Each line of the entries, from the first to the line containing "You are a computer-use agent. Viewport: 774px", is to be transcribed exactly as it stands; include no other lines.
PROVIDED ENTRIES: Begin
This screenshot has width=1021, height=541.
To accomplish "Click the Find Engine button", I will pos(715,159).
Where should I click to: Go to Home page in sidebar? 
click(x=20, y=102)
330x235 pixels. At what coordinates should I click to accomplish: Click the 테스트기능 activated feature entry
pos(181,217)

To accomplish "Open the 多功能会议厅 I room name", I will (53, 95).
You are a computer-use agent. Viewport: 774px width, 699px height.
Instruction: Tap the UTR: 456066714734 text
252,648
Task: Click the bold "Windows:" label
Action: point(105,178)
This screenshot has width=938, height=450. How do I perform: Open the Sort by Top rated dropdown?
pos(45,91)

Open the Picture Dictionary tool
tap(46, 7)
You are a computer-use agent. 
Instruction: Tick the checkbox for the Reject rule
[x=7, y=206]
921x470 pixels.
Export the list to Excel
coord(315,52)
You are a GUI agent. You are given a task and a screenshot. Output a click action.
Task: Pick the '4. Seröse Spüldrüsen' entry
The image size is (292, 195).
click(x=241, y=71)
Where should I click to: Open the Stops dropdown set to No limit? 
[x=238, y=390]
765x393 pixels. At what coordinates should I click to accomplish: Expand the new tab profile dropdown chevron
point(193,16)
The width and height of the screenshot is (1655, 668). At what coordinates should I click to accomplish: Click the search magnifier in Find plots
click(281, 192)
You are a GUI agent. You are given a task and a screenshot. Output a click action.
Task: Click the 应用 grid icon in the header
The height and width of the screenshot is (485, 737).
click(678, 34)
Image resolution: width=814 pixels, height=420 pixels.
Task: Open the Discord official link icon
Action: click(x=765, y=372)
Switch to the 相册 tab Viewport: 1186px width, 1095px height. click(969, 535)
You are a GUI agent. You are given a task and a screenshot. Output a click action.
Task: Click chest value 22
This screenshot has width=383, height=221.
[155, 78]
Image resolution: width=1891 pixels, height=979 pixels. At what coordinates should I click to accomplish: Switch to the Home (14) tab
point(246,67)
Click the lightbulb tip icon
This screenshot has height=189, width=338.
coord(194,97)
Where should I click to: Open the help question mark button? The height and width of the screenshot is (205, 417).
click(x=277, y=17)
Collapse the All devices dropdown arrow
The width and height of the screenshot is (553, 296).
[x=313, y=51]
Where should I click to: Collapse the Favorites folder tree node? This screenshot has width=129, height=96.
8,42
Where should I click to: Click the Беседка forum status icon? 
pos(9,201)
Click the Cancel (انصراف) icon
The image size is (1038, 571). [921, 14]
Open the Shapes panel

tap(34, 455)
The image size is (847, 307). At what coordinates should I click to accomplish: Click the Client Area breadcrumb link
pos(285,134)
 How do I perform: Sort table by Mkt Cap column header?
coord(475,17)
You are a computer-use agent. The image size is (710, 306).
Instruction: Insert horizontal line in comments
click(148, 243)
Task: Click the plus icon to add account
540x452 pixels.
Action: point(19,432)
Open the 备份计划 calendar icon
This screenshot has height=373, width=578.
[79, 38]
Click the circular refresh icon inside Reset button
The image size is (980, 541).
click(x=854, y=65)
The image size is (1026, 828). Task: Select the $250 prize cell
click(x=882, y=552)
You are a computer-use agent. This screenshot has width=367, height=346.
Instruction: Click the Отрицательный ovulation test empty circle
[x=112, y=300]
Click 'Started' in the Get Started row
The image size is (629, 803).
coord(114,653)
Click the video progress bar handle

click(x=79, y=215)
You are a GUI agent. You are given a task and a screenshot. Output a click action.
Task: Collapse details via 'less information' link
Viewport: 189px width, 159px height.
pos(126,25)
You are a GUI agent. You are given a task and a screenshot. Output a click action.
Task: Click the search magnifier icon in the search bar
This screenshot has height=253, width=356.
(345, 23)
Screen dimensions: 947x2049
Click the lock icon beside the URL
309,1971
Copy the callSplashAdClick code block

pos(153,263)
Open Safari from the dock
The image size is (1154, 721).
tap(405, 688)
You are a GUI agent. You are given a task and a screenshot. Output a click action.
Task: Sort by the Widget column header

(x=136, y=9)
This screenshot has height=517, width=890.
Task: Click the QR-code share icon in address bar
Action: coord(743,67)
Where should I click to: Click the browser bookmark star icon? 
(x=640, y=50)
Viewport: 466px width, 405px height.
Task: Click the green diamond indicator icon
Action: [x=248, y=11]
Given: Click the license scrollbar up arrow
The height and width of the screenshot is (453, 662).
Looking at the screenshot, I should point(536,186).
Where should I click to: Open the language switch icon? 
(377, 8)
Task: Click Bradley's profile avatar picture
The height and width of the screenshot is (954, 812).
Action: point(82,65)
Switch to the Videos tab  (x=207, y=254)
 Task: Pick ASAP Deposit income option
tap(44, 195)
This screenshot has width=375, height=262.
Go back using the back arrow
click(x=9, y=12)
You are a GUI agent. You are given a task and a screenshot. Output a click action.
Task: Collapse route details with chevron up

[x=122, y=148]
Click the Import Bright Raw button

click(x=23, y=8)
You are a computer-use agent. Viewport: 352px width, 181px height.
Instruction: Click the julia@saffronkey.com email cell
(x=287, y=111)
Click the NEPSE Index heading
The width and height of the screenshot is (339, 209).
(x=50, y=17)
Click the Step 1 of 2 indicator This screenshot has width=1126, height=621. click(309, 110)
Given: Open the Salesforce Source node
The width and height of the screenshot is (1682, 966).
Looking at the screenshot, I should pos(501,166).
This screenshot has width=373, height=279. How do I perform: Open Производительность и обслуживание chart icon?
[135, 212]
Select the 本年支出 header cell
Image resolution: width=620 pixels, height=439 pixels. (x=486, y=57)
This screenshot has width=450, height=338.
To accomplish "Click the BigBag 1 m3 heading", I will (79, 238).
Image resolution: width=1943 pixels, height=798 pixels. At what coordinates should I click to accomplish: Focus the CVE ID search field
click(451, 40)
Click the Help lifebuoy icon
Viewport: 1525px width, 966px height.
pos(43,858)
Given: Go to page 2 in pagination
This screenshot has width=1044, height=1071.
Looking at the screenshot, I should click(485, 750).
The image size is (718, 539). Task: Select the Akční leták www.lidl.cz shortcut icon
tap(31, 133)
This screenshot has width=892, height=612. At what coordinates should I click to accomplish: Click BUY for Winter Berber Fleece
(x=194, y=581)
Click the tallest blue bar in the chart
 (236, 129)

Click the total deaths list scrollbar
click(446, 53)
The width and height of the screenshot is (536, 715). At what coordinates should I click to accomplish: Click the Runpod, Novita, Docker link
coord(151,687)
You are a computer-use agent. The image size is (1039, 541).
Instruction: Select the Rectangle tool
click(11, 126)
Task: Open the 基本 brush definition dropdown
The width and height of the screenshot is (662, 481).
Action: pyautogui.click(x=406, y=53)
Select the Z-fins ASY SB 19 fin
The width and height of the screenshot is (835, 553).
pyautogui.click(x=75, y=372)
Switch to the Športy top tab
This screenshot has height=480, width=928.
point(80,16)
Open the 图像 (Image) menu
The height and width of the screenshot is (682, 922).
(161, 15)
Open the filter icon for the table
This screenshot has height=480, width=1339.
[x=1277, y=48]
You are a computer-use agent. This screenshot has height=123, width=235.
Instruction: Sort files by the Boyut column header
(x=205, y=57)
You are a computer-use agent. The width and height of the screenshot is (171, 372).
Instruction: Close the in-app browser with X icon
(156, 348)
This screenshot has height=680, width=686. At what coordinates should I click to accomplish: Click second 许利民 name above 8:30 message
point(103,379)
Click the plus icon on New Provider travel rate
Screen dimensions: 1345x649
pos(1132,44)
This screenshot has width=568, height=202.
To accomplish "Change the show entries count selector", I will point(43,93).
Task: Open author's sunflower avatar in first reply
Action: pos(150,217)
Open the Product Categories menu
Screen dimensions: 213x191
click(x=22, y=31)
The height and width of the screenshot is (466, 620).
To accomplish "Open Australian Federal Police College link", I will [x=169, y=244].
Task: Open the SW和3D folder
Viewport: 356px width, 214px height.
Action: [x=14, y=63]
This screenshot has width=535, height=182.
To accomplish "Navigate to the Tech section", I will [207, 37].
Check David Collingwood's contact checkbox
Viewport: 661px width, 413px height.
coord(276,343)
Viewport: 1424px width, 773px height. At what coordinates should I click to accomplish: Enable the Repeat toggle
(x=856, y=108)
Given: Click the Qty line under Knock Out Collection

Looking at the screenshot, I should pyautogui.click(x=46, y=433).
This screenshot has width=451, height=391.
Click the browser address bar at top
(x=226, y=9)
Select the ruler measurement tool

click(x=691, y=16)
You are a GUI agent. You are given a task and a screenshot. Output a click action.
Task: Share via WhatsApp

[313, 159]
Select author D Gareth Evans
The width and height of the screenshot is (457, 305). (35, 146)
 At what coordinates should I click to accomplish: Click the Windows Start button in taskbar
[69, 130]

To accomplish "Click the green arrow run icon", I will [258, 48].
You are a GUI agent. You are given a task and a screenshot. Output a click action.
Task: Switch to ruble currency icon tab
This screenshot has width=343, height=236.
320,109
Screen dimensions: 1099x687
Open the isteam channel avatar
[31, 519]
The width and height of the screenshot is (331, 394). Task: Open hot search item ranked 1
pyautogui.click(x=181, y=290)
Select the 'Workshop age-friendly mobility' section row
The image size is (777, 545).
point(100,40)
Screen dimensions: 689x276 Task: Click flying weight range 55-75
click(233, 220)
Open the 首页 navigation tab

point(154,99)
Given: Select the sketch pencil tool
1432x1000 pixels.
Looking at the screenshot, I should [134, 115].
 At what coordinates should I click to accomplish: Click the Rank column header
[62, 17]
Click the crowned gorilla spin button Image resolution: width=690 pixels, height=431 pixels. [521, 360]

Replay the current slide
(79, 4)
PROVIDED ENTRIES: End
OUTPUT OF THE EXERCISE
This screenshot has width=1021, height=541.
To accomplish "Click the Find Engine button", I will pos(715,159).
Where should I click to: Go to Home page in sidebar? 
click(x=20, y=102)
330x235 pixels. At what coordinates should I click to accomplish: Click the 테스트기능 activated feature entry
pos(181,217)

To accomplish "Open the 多功能会议厅 I room name", I will (53, 95).
You are a computer-use agent. Viewport: 774px width, 699px height.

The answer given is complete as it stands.